6. **Figure out what 'x' can be:** When you have two things multiplied together that equal zero, it means one of those things *has* to be zero.
* **Possibility 1:** `2x = 0`. If you divide both sides by 2, you get `x = 0`.
* **Possibility 2:** `x - p - q = 0`. To get `x` by itself, you just add `p` and `q` to both sides. So, `x = p + q`.

And there you have it! Two possible answers for `x`!

Alternative answer

Answer: x = 0 or x = p + q Explain
This is a question about <solving an equation by expanding, simplifying, and factoring>. The solving step is:

First, I looked at the problem: $$(x-p)^{2}+(x-q)^{2}=p^{2}+q^{2}$$
It has these parts that are squared, like $$(x-p)^2$$. I know that when you square something like $$(a-b)^2$$, it becomes $$a^2 - 2ab + b^2$$.

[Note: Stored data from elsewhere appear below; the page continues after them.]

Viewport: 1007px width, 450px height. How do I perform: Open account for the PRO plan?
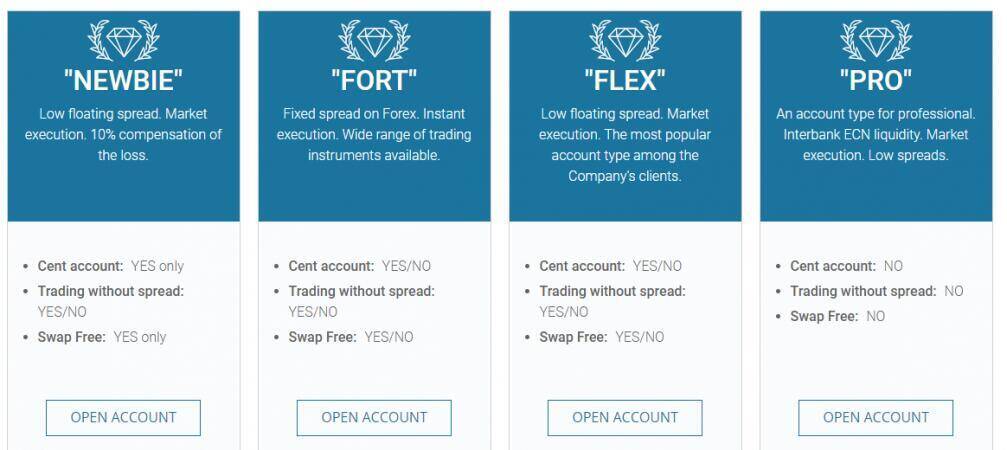click(x=876, y=417)
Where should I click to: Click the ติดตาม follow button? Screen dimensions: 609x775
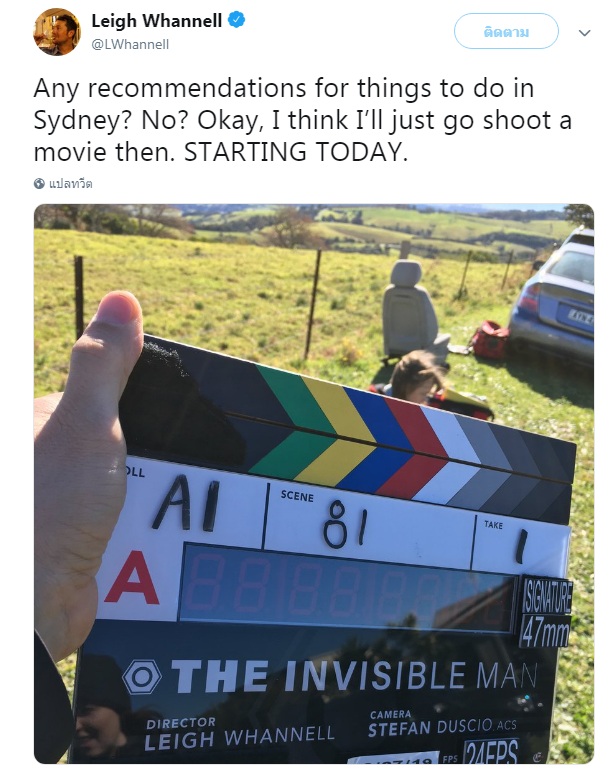506,32
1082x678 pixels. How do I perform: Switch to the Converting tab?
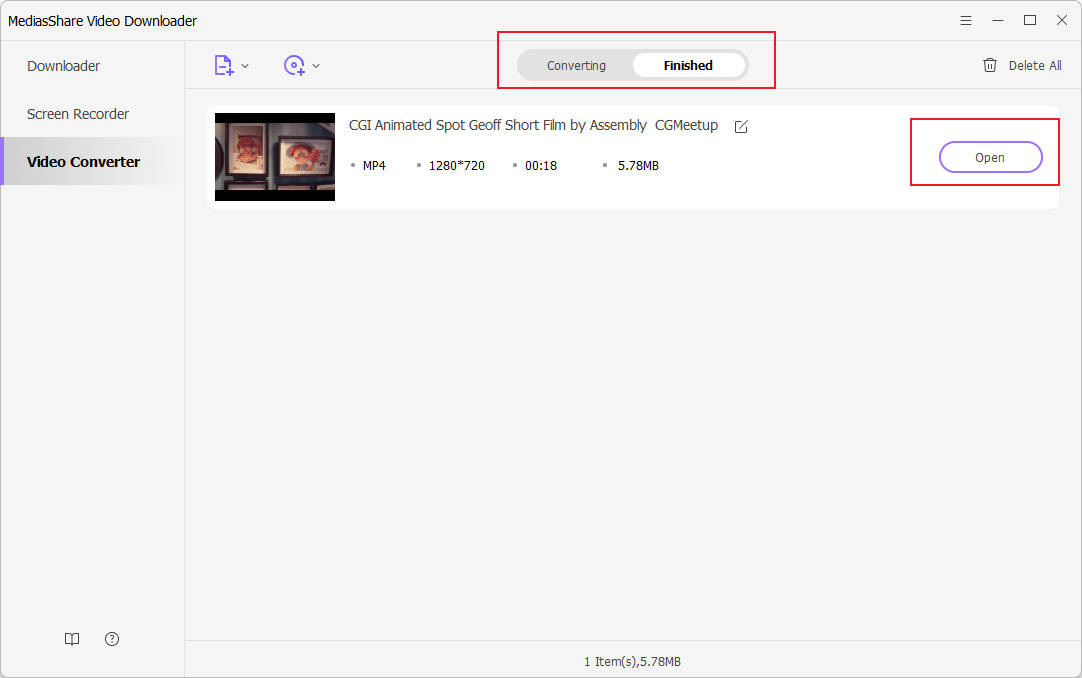pyautogui.click(x=576, y=66)
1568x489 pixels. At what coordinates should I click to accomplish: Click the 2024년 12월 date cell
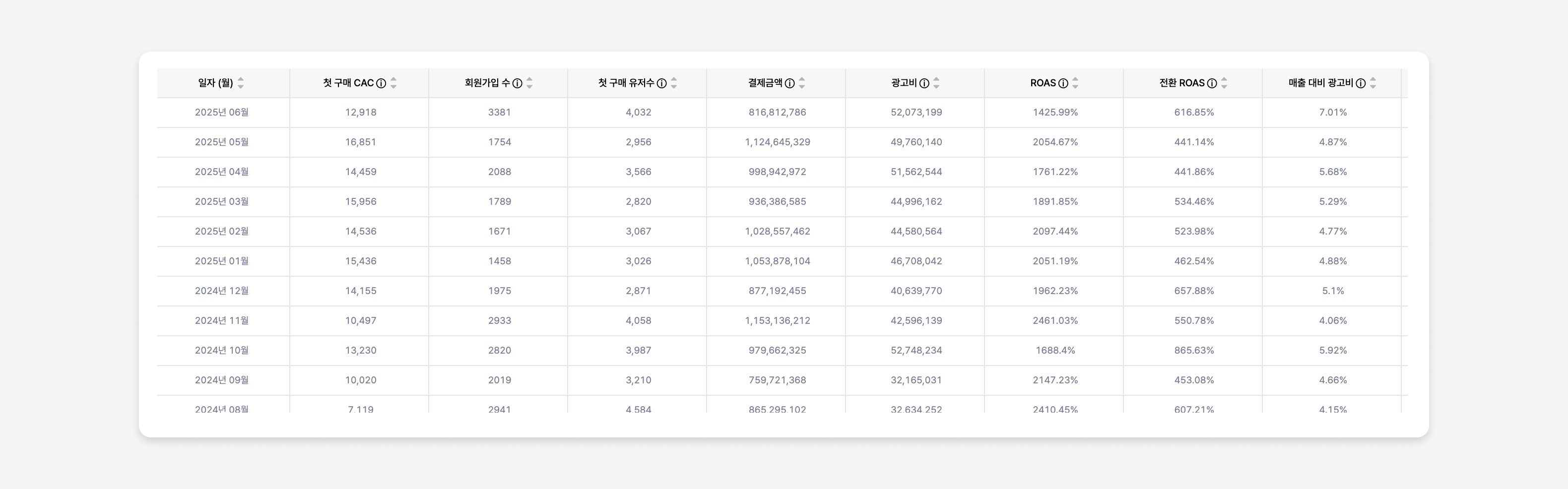tap(222, 291)
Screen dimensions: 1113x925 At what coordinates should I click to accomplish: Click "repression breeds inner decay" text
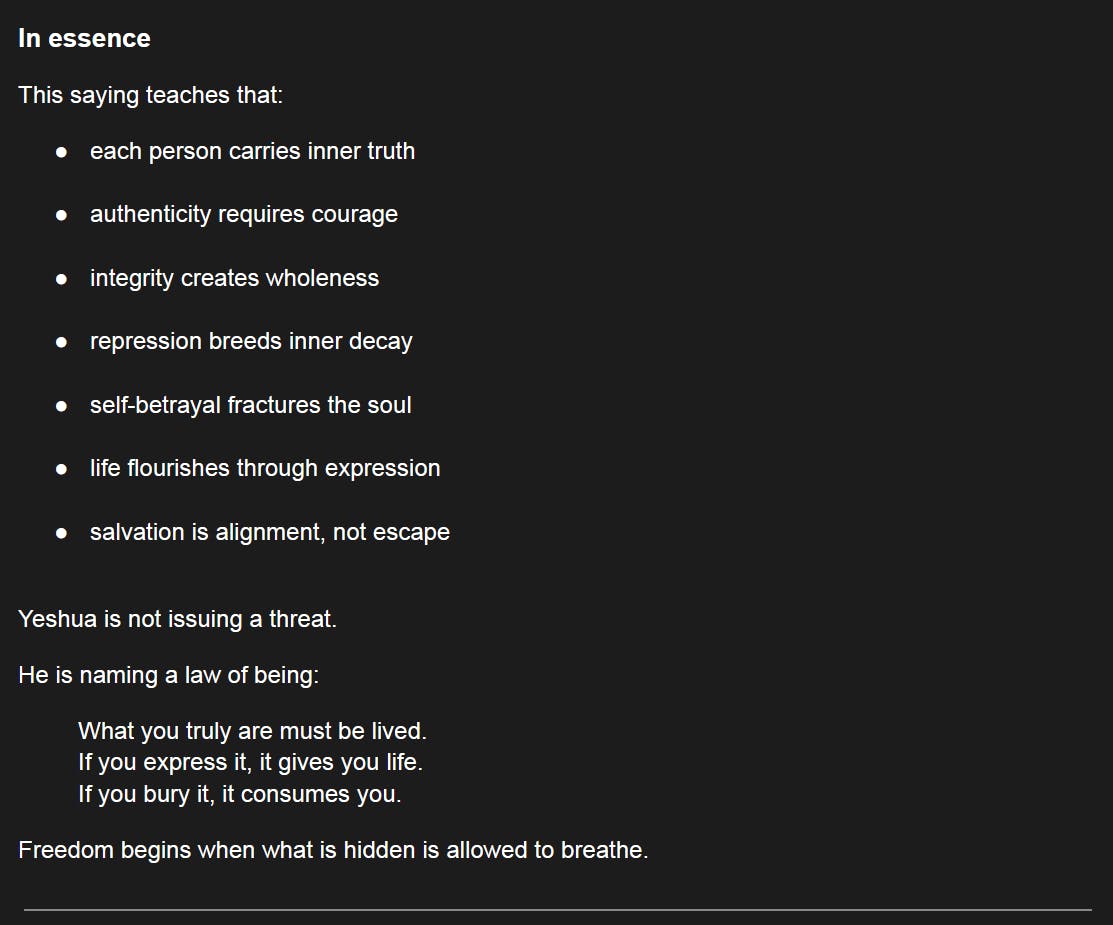coord(251,341)
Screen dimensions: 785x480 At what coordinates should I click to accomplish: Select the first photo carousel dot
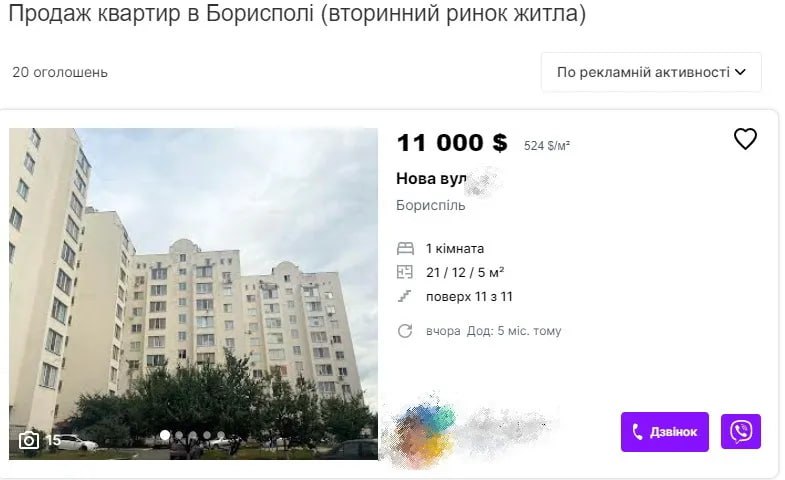click(165, 435)

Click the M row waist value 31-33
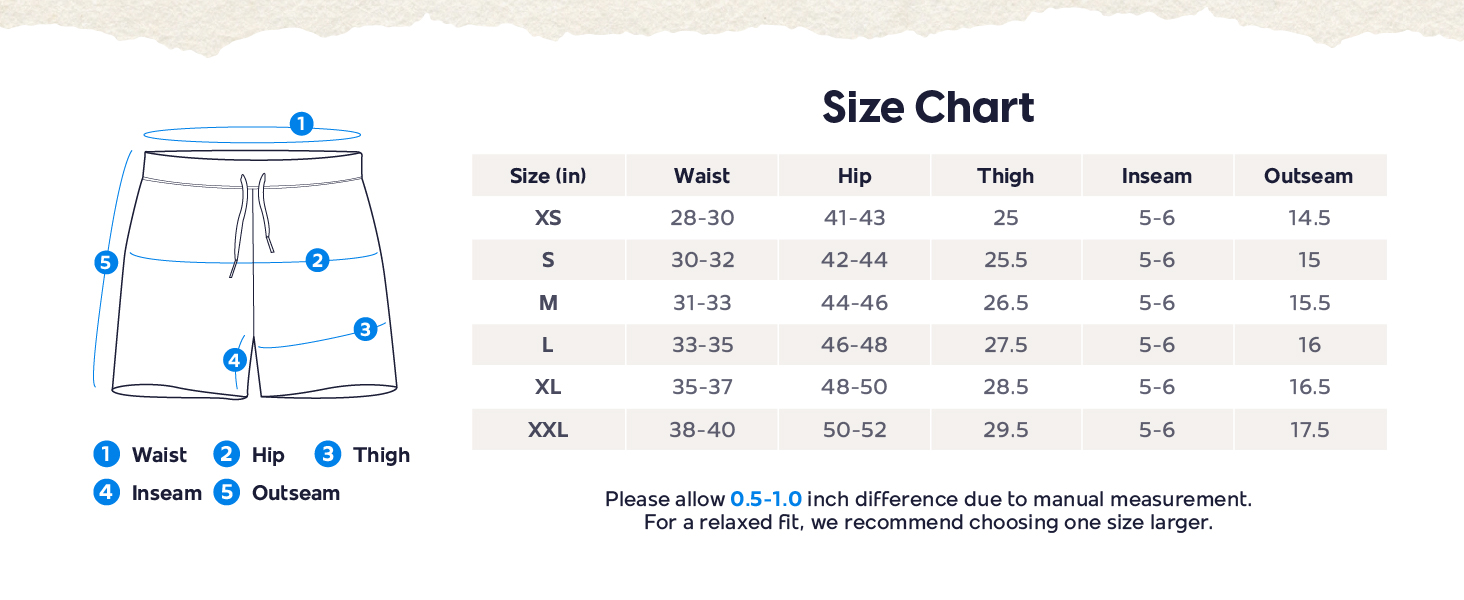pos(702,303)
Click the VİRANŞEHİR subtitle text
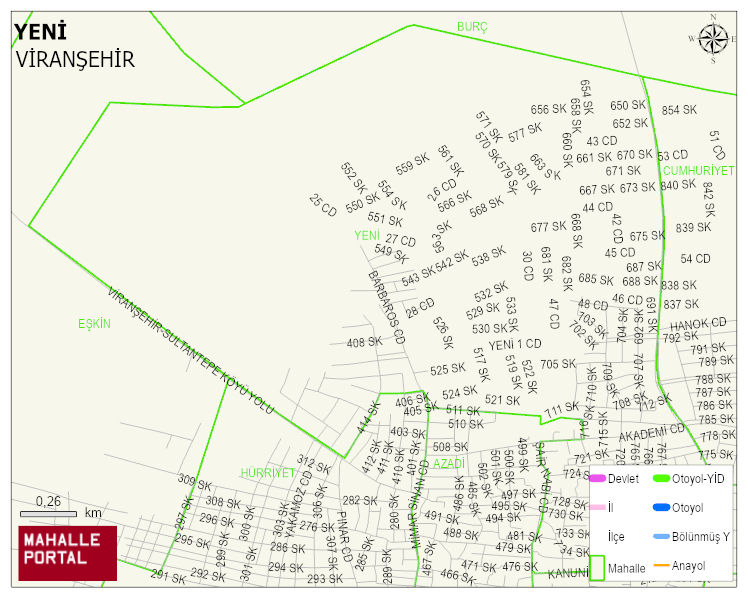This screenshot has width=748, height=598. (75, 60)
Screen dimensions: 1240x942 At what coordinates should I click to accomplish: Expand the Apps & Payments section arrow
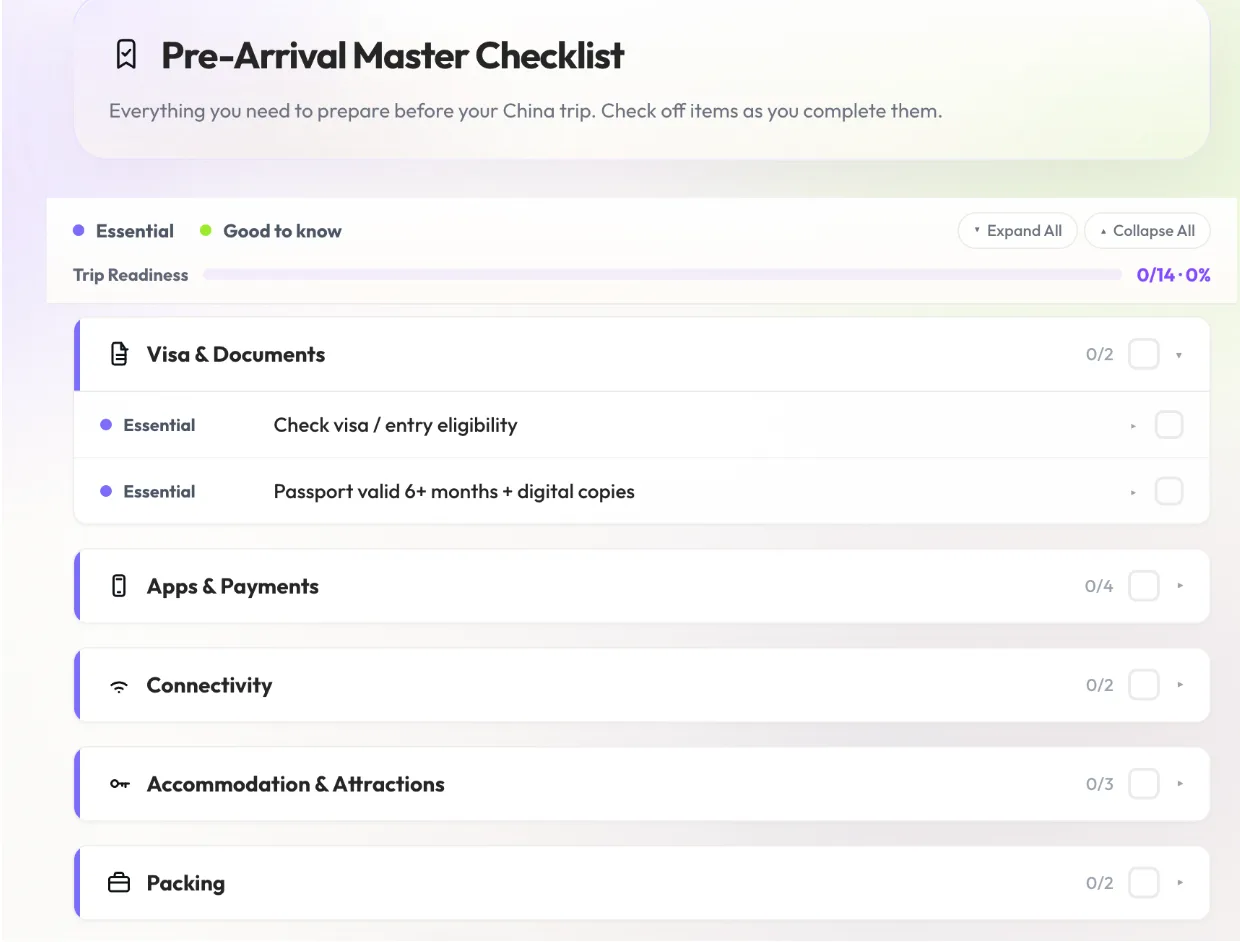(1180, 586)
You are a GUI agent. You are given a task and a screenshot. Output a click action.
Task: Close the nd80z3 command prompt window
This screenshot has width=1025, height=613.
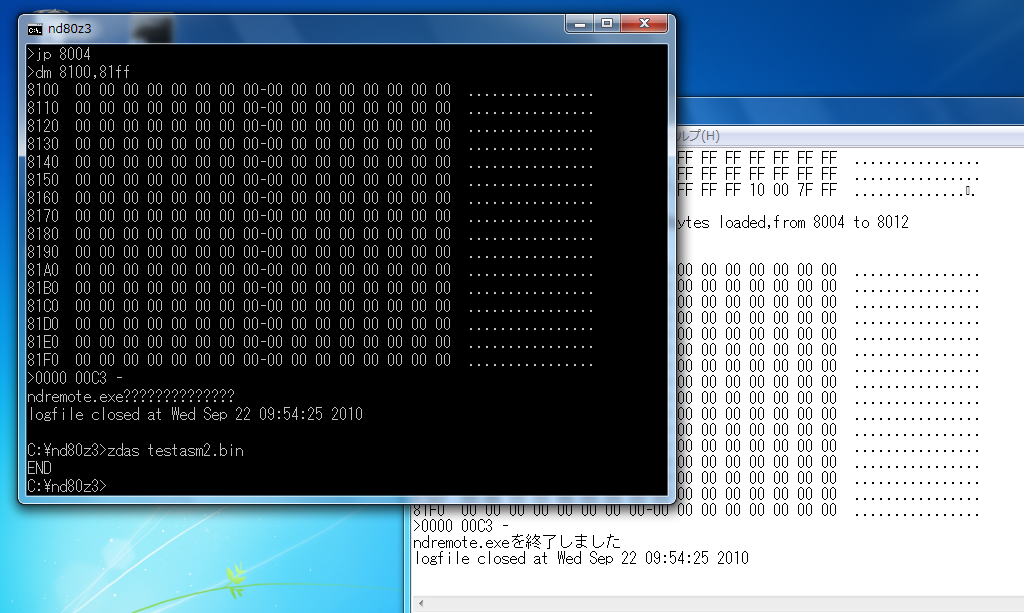point(643,24)

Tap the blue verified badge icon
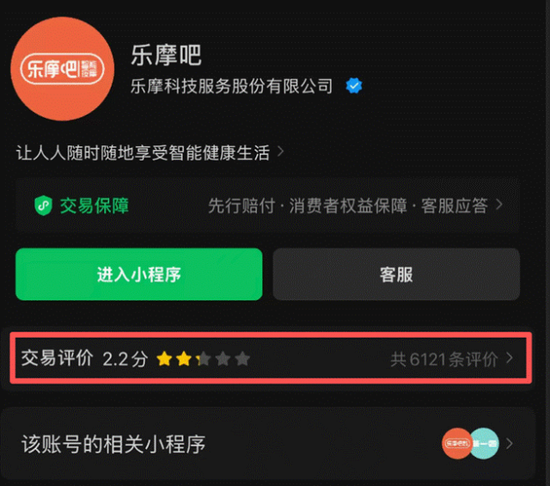click(354, 86)
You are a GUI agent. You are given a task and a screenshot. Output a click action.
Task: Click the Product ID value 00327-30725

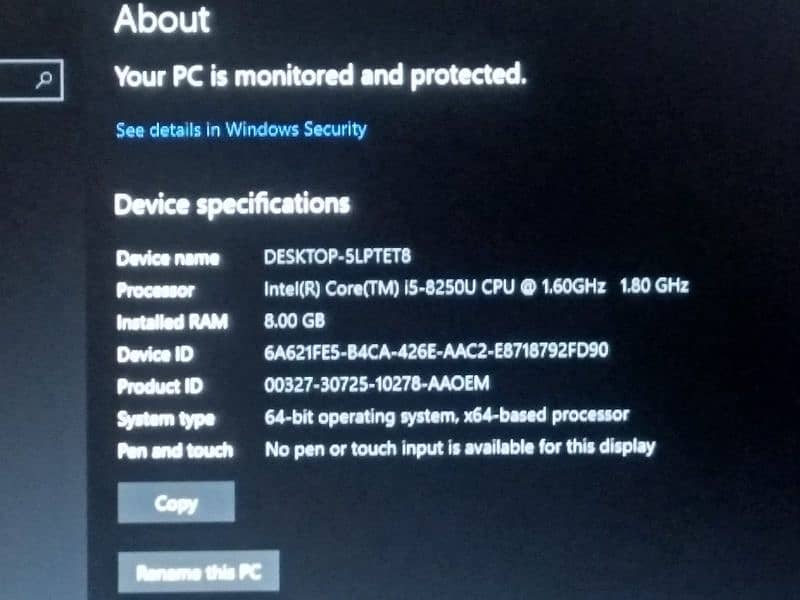377,384
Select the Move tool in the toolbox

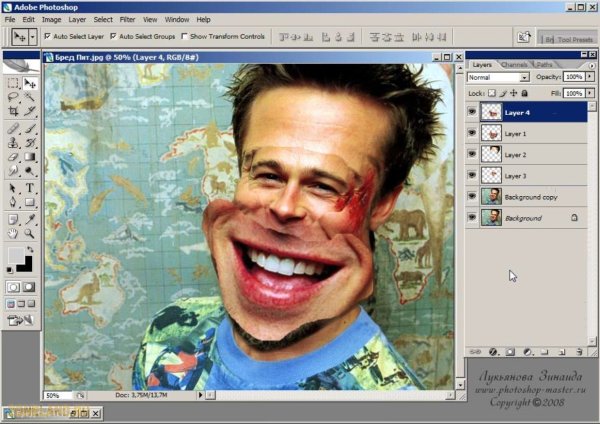coord(30,85)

So, I expanded the first part:
$$(x-p)^2$$ becomes $$x^2 - 2xp + p^2$$

And then I expanded the second part:
$$(x-q)^2$$ becomes $$x^2 - 2xq + q^2$$

Now, I put these expanded parts back into the original equation:
$$(x^2 - 2xp + p^2) + (x^2 - 2xq + q^2) = p^2 + q^2$$

Next, I looked at all the terms on the left side. I have two $$x^2$$ terms, so I can add them together:
$$2x^2$$

Then I have the terms with $$x$$: $$-2xp$$ and $$-2xq$$.
And finally, I have $$p^2$$ and $$q^2$$.

So the equation now looks like this:
$$2x^2 - 2xp - 2xq + p^2 + q^2 = p^2 + q^2$$

Now, I noticed that both sides have $$p^2 + q^2$$. If I take away $$p^2 + q^2$$ from both sides, they cancel out!
$$2x^2 - 2xp - 2xq = 0$$

Look at that! All the terms on the left side have $$2x$$ in them. So, I can pull out $$2x$$ as a common factor.
When I pull out $$2x$$ from $$2x^2$$, I'm left with $$x$$.
When I pull out $$2x$$ from $$-2xp$$, I'm left with $$-p$$.
When I pull out $$2x$$ from $$-2xq$$, I'm left with $$-q$$.

So, the equation becomes:
$$2x(x - p - q) = 0$$

For this whole thing to equal zero, one of the parts being multiplied has to be zero.
Case 1: The $$2x$$ part is zero.
$$2x = 0$$
If I divide both sides by 2, I get:
$$x = 0$$

Case 2: The $$(x - p - q)$$ part is zero.
$$x - p - q = 0$$
To get $$x$$ by itself, I can add $$p$$ and $$q$$ to both sides:
$$x = p + q$$

So, the two possible answers for $$x$$ are $$0$$ and $$p + q$$.